L'année suivante, leurs entretiens avec le tueur dans sa prison les plongent "dans son monde psychopathique", comme le confiait à l'AFP la journaliste en 2021.

"Il méprisait les routards, de pauvres jeunes drogués. Lui se voyait en héros criminel", avait-elle relaté, confiant conserver de l'homme "un souvenir traumatisant".

Le Français est décrit, par l'un des témoins cité dans l'ouvrage, comme quelqu'un de "froid, arrogant, mais c'était une belle gueule. "Fascinant", il appâtait les voyageurs en leur proposant des pierres précieuses, bon marché, susceptibles de financer leur voyage, une fois revendues.

Condamné à perpétuité

Au total, il a été accusé d'avoir tué, au cours de ses années 1970, plus d'une dizaine de jeunes routards en Inde et en Thaïlande. En 1975, le corps de la jeune touriste américaine Connie Joe Bronzich est retrouvé sur une plage de Pattaya en bikini, ce qui lui vaudra dans la presse l'autre surnom de "bikini killer".

Charles Sobhraj a passé 21 ans en prison, marqués par un bref intermède: une évasion de 22 jours en 1986, après avoir endormi ses geôliers à l'aide de pâtisseries bourrées de somnifères. Retrouvé dans un restaurant de Goa, il affirme plus tard s'être échappé pour éviter l'extradition vers la Thaïlande, où il risquait la peine de mort pour le meurtre des deux touristes.

Libéré en 1997, ses crimes présumés étant prescrits en Thaïlande, il rentre paisiblement en France.
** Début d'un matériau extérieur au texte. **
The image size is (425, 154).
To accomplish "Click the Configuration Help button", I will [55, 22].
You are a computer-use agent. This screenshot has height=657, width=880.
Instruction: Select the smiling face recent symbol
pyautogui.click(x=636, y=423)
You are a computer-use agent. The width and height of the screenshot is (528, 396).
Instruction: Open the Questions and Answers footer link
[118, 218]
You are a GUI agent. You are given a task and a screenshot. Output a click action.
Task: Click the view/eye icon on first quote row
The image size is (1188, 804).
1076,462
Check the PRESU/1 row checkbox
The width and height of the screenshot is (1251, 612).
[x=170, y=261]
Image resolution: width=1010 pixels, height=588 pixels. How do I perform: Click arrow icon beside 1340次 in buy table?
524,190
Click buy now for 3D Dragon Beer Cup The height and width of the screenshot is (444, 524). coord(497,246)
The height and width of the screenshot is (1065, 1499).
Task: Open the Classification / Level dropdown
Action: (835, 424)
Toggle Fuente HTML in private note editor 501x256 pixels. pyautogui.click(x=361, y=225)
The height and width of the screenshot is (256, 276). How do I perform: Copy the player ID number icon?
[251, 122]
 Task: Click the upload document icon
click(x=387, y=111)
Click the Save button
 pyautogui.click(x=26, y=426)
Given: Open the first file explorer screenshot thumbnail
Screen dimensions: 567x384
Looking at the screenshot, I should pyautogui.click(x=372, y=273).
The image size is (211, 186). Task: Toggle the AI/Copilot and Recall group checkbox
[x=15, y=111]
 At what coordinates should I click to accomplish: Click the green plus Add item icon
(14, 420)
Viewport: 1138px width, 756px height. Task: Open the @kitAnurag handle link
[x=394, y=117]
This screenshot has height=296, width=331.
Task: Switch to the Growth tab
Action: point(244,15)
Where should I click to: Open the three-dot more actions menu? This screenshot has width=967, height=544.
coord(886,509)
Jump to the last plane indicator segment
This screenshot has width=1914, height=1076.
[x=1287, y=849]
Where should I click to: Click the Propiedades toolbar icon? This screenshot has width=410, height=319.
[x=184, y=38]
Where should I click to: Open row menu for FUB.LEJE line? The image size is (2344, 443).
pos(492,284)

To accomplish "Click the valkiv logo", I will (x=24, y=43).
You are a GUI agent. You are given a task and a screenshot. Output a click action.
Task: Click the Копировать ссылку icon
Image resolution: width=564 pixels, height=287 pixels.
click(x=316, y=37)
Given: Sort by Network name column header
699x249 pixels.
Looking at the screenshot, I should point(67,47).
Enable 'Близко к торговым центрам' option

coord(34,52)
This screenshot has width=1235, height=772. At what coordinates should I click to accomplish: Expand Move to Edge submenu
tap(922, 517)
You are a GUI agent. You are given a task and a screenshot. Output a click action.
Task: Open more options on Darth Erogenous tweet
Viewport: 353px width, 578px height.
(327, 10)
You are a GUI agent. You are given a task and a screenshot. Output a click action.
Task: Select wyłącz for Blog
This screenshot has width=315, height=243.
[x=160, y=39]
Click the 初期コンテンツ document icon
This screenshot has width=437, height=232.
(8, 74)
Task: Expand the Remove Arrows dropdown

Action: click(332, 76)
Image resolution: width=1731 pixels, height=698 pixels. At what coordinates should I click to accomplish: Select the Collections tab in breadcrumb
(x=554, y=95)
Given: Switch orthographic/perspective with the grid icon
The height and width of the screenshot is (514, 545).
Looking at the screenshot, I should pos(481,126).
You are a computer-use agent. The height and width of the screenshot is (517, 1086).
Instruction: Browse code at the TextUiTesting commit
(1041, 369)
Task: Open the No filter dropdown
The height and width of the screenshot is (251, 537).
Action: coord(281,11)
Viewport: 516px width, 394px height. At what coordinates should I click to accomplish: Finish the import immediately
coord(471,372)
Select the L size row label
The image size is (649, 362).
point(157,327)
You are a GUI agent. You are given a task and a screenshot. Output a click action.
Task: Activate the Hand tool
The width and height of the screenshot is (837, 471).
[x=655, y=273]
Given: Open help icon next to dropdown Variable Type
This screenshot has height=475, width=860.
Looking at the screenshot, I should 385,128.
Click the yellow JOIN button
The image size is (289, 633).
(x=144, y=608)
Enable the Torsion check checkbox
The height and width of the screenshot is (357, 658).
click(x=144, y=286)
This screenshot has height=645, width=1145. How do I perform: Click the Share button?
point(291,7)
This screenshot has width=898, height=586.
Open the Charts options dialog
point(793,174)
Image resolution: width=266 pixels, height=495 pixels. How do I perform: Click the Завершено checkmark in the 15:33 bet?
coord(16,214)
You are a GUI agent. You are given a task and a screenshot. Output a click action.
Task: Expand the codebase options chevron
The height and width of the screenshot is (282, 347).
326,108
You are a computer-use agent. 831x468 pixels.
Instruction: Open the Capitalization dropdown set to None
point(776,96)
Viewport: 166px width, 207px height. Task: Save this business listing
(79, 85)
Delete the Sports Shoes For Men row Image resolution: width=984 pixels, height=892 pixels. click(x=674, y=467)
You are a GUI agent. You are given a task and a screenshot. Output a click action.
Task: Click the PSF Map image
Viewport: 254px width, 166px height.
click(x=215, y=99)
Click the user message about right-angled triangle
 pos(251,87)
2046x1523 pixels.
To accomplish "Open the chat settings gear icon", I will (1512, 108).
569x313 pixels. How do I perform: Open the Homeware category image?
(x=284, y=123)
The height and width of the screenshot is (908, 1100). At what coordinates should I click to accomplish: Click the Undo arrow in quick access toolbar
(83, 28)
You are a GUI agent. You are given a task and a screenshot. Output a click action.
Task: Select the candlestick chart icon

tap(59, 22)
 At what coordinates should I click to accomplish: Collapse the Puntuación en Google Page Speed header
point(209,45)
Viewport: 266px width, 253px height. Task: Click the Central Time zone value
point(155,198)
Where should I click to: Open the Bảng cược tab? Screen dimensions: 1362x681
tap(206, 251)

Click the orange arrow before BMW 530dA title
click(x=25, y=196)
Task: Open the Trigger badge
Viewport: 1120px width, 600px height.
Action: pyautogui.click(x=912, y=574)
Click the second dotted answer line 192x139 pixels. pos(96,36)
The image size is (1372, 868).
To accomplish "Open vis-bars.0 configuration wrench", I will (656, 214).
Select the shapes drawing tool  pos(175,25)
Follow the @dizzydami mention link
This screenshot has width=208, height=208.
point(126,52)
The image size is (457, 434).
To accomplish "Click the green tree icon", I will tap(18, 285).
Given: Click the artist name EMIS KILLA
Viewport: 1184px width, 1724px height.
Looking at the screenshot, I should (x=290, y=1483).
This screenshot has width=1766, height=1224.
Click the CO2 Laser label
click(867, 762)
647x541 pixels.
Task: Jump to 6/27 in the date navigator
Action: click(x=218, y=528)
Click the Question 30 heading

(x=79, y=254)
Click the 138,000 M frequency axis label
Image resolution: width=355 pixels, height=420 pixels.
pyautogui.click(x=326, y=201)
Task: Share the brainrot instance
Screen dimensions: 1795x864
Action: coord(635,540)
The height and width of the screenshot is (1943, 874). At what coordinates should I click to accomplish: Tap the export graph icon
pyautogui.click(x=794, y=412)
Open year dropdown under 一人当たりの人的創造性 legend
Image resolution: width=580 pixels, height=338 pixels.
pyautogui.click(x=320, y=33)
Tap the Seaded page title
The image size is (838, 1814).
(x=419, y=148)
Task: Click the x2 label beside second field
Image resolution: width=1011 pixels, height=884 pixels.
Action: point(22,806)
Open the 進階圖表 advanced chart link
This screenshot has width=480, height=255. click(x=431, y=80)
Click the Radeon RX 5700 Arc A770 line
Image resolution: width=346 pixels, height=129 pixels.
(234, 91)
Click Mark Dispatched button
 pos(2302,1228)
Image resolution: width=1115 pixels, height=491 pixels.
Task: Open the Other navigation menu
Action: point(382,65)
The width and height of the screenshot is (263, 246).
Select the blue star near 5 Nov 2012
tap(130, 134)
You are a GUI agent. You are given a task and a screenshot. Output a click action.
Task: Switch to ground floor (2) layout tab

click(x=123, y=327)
Mais en septembre 2003, de retour au Népal pour une raison inconnue, il est rapidement arrêté puis condamné à perpétuité pour l'assassinat de Connie Jo Bronzich en 1975.

Dix ans plus tard, il a aussi été reconnu coupable du meurtre de son ami canadien, Laurent Carrière. Derrière les barreaux, Charles Sobhraj a maintenu son innoncence face aux deux meurtres et a affirmé qu'il n'était jamais allé au Népal avant le voyage qui a conduit à son arrestation.

En 2017, à 73 ans, il subit une opération à cœur ouvert de cinq heures, comme l'avait annoncé alors à l'AFP sa "fière" épouse Nihita Biswas, fille de son avocate népalaise, avec qui il s'était secrètement marié en 2008, alors qu'elle avait 20 ans. Charles Sobhraj doit être libéré ce jeudi de sa prison népalaise. Selon les responsables de l'établissement, le tueur en série va être remis aux services d'immigration pour être expulsé, dans les 15 jours.